System Design Philosophy

Sagents is built on three core principles:

  1. OTP-Native: Every agent is a supervised GenServer process, leveraging Erlang/OTP's battle-tested concurrency primitives
  2. Composable: Capabilities are added through middleware
  3. Observable: Real-time events flow directly from each agent to its subscribers via Sagents.Publisher (no Phoenix.PubSub topic in the path) for UI reactivity and debugging

Component Overview


                        Your Application                         
         
    LiveView         Controller       Background Job       
    (ChatLive)                                             
         

                                                  
           AgentServer.subscribe(agent_id)         
           (registers via Sagents.Publisher;       
            events delivered to subscriber pids    
            by direct send/2  no PubSub topic)    
                                                  

                        AgentSupervisor                          
  
                         AgentServer                           
          
        Agent          State        Middleware Stack     
      (config)       (runtime)      [M1, M2, M3, ...]    
          
  
   
    SubAgentsDynamicSupervisor                                 
                                     
     SubAgent1    SubAgent2   ...                          
                                     
   

           references by scope
          

                   FileSystemSupervisor                          
                   
    FileSystemServer       FileSystemServer     ...          
    ({:user, 1})           ({:project, 42})                  
                   

                              
                              

                         LangChain                               
        
     LLMChain          ChatModels         Message          
    (execution)        (Anthropic,        ToolCall         
                        OpenAI, etc.)     ToolResult

Key Design Decision: FileSystemServer is supervised separately from AgentServer. This allows flexible scoping - for example, a project-scoped filesystem can be shared across multiple conversation-scoped agents. Agents reference filesystems by scope tuple (e.g., {:user, 123}, {:project, 456}), not by direct supervision.

Core Components

Agent

The Agent struct holds the configuration for an agent:

%Agent{
  agent_id: "conversation-123",
  model: %ChatAnthropic{...},
  base_system_prompt: "You are helpful.",
  middleware: [{TodoList, []}, {FileSystem, [enabled_tools: [...]]}, ...],
  tools: [custom_tool],  # Additional tools beyond middleware
  callbacks: %{...}      # Event callbacks
}

Key design decision: The Agent is immutable configuration.
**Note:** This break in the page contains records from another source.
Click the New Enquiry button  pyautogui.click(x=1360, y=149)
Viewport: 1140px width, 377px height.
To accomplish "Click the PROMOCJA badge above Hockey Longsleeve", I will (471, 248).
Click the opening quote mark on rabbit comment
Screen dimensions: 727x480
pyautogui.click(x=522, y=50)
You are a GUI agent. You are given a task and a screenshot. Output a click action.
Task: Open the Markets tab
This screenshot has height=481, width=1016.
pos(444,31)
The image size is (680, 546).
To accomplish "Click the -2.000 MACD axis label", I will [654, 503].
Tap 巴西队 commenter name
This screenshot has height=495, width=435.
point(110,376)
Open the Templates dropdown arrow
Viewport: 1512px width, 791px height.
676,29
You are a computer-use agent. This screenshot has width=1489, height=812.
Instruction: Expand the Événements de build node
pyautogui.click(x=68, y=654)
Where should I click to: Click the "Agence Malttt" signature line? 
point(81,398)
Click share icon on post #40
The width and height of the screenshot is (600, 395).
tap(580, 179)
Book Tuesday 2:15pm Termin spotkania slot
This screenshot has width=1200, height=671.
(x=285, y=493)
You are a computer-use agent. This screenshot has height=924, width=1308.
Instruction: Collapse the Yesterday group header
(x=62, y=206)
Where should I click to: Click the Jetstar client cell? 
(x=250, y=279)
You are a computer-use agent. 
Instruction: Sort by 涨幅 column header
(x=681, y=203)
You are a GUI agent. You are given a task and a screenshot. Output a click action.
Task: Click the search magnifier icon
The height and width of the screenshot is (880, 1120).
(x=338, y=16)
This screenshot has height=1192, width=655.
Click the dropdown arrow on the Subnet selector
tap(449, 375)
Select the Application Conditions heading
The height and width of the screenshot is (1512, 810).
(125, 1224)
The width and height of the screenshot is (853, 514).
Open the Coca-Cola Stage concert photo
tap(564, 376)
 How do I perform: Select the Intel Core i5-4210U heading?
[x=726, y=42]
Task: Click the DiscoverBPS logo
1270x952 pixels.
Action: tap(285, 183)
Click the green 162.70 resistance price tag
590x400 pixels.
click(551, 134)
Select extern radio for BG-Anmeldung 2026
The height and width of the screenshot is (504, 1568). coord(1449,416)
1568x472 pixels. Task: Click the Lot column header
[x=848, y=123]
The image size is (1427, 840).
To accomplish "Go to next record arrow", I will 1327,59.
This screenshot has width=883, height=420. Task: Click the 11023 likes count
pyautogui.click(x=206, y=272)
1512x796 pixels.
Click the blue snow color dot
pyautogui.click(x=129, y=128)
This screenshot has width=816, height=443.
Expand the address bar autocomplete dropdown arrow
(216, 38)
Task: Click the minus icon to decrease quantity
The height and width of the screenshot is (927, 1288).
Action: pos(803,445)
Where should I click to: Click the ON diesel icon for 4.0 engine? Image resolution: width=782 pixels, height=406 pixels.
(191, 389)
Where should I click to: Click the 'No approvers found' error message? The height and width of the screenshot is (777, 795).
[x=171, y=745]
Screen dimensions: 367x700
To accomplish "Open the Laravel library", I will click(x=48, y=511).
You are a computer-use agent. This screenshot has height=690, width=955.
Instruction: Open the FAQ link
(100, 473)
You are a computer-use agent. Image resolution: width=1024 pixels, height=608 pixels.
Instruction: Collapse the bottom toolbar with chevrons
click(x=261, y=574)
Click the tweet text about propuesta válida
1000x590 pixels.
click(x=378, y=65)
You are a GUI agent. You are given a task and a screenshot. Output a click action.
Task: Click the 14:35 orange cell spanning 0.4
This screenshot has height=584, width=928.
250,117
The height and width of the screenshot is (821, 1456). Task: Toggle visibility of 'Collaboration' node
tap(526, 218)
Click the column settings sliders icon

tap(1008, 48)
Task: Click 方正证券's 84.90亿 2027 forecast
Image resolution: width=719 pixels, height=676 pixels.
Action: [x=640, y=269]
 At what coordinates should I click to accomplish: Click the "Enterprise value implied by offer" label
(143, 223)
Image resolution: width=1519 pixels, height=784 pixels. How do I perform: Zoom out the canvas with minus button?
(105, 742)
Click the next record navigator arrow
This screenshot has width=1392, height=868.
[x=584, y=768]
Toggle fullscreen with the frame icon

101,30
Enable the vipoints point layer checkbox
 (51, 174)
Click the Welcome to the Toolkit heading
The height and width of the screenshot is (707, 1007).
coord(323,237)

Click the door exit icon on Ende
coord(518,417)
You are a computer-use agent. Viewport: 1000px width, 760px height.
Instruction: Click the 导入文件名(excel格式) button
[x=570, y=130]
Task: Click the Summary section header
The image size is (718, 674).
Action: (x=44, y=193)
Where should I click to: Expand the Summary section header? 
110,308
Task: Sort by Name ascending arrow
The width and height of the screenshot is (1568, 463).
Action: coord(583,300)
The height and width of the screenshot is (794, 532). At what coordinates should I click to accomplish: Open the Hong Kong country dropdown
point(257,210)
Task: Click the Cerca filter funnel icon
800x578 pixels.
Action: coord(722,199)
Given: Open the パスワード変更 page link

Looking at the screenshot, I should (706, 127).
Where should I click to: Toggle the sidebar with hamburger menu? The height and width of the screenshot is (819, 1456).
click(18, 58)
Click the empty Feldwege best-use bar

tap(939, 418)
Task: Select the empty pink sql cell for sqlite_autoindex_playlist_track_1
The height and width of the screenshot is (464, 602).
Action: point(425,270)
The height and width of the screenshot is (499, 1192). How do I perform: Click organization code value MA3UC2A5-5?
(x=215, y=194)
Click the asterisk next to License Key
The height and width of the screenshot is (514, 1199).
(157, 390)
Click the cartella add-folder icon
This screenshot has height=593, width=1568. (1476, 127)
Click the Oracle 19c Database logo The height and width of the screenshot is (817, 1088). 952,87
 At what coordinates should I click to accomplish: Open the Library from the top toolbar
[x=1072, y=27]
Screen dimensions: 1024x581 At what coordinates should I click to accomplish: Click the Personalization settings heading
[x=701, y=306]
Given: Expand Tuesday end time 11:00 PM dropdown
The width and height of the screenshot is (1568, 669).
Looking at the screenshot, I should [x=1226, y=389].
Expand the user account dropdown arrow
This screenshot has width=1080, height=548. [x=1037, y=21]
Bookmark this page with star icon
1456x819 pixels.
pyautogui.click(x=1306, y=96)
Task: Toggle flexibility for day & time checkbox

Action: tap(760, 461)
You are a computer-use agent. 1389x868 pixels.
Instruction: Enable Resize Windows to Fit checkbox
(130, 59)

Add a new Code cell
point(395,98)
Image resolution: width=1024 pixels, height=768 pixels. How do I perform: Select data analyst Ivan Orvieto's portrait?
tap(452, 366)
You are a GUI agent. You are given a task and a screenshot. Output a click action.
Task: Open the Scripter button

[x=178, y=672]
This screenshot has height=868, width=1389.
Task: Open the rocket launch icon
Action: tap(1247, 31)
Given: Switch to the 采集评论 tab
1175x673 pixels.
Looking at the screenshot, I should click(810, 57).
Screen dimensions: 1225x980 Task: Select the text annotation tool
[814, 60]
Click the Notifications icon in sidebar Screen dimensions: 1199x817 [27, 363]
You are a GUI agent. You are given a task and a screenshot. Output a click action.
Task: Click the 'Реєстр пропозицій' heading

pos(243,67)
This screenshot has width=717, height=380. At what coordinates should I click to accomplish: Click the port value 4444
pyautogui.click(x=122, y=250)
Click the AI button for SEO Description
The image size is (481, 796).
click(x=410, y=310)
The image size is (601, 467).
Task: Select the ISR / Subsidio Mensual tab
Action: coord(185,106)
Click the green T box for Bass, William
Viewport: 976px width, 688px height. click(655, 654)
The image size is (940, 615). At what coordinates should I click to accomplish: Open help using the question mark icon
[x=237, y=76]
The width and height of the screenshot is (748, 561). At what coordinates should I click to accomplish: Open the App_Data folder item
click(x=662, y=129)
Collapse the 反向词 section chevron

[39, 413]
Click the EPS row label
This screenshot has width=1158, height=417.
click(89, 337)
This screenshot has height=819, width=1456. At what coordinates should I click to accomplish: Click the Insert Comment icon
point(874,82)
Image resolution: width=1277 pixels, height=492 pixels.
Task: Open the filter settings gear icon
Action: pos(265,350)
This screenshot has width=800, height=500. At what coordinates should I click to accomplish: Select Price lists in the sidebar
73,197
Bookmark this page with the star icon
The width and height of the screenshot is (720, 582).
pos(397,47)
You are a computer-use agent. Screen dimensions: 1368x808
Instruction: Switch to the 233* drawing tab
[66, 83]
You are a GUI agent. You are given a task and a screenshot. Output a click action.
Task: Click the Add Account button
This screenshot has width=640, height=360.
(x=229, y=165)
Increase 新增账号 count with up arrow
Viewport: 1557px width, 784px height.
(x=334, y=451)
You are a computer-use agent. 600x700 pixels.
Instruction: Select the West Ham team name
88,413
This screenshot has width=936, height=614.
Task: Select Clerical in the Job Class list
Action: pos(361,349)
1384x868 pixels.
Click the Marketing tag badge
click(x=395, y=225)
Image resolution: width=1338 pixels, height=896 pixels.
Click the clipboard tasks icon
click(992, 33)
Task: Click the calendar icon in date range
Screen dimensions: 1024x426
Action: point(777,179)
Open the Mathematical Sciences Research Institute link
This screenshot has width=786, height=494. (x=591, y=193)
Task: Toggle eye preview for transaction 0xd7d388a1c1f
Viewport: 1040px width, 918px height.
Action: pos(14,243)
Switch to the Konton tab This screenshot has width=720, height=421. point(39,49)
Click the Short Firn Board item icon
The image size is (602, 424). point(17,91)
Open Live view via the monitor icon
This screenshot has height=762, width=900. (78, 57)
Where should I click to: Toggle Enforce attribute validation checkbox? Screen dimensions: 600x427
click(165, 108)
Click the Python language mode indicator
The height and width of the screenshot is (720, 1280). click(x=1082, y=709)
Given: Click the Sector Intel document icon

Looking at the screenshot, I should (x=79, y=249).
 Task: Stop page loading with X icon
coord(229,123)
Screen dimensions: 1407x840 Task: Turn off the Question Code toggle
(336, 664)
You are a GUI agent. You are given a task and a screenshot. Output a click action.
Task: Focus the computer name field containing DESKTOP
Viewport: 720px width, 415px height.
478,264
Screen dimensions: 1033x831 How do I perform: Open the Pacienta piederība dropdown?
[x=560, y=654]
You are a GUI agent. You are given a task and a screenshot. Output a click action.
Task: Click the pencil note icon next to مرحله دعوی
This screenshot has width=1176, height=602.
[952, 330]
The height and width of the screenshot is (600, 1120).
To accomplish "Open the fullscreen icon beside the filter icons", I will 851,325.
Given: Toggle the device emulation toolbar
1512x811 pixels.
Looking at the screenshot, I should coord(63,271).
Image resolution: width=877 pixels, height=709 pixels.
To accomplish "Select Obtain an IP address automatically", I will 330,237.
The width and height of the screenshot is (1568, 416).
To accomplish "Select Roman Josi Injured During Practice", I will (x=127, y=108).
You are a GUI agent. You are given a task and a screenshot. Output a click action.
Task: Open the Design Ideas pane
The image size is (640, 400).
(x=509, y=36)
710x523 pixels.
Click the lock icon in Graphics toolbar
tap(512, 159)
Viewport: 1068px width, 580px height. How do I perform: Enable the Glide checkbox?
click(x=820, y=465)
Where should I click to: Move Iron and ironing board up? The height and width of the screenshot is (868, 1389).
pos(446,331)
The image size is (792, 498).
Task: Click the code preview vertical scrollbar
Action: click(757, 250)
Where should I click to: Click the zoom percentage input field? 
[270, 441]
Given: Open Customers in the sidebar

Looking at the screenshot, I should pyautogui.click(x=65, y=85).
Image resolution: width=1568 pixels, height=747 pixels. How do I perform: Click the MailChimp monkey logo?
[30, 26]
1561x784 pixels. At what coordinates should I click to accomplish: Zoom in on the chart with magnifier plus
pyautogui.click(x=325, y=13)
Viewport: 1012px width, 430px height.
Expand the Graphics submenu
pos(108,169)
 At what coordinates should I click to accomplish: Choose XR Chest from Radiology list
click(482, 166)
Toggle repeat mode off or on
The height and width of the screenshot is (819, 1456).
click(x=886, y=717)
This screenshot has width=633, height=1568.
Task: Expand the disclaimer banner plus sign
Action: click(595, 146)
It doesn't hold runtime state - that's the State struct's job.

State

The State struct holds runtime data that changes during execution:

%State{
  agent_id: "conversation-123",
  messages: [%Message{...}, ...],
  todos: [%Todo{...}, ...],
  metadata: %{...},
  interrupt: nil | %InterruptData{...}
}

State flows through the middleware stack and accumulates:

  • Messages from user and LLM
  • Tool call results
  • TODO list updates
  • Middleware-specific metadata

AgentServer

The AgentServer is a GenServer that:

  1. Manages lifecycle - Starts, stops, handles timeouts
  2. Coordinates execution - Runs the middleware/LLM loop
  3. Broadcasts events - Delivers to subscriber pids via Sagents.Publisher
  4. Handles interrupts - Pauses for HITL (Human In The Loop) and resumes
# Simplified execution loop
def handle_cast(:execute, state) do
  case execute_agent_loop(state) do
    {:ok, new_state} ->
      broadcast(:status_changed, :idle, nil)
      {:noreply, %{state | agent_state: new_state}}

    {:interrupt, new_state, interrupt_data} ->
      broadcast(:status_changed, :interrupted, interrupt_data)
      {:noreply, %{state | agent_state: new_state, interrupt: interrupt_data}}

    {:error, reason} ->
      broadcast(:status_changed, :error, reason)
      {:noreply, state}
  end
end

Middleware

Middleware implements the Sagents.Middleware behaviour:

@callback init(opts :: keyword()) :: {:ok, config :: map()} | {:error, reason}
@callback system_prompt(config) :: String.t() | nil
@callback tools(config) :: [Function.t()]
@callback before_model(state, config) :: {:ok, state} | {:interrupt, state, data}
@callback after_model(state, config) :: {:ok, state} | {:interrupt, state, data}
@callback handle_message(message, state, config) :: {:ok, state}
@callback on_server_start(state, config) :: {:ok, state}

Middleware is applied in order:

  • before_model: First middleware runs first
  • after_model: First middleware runs last (reversed order)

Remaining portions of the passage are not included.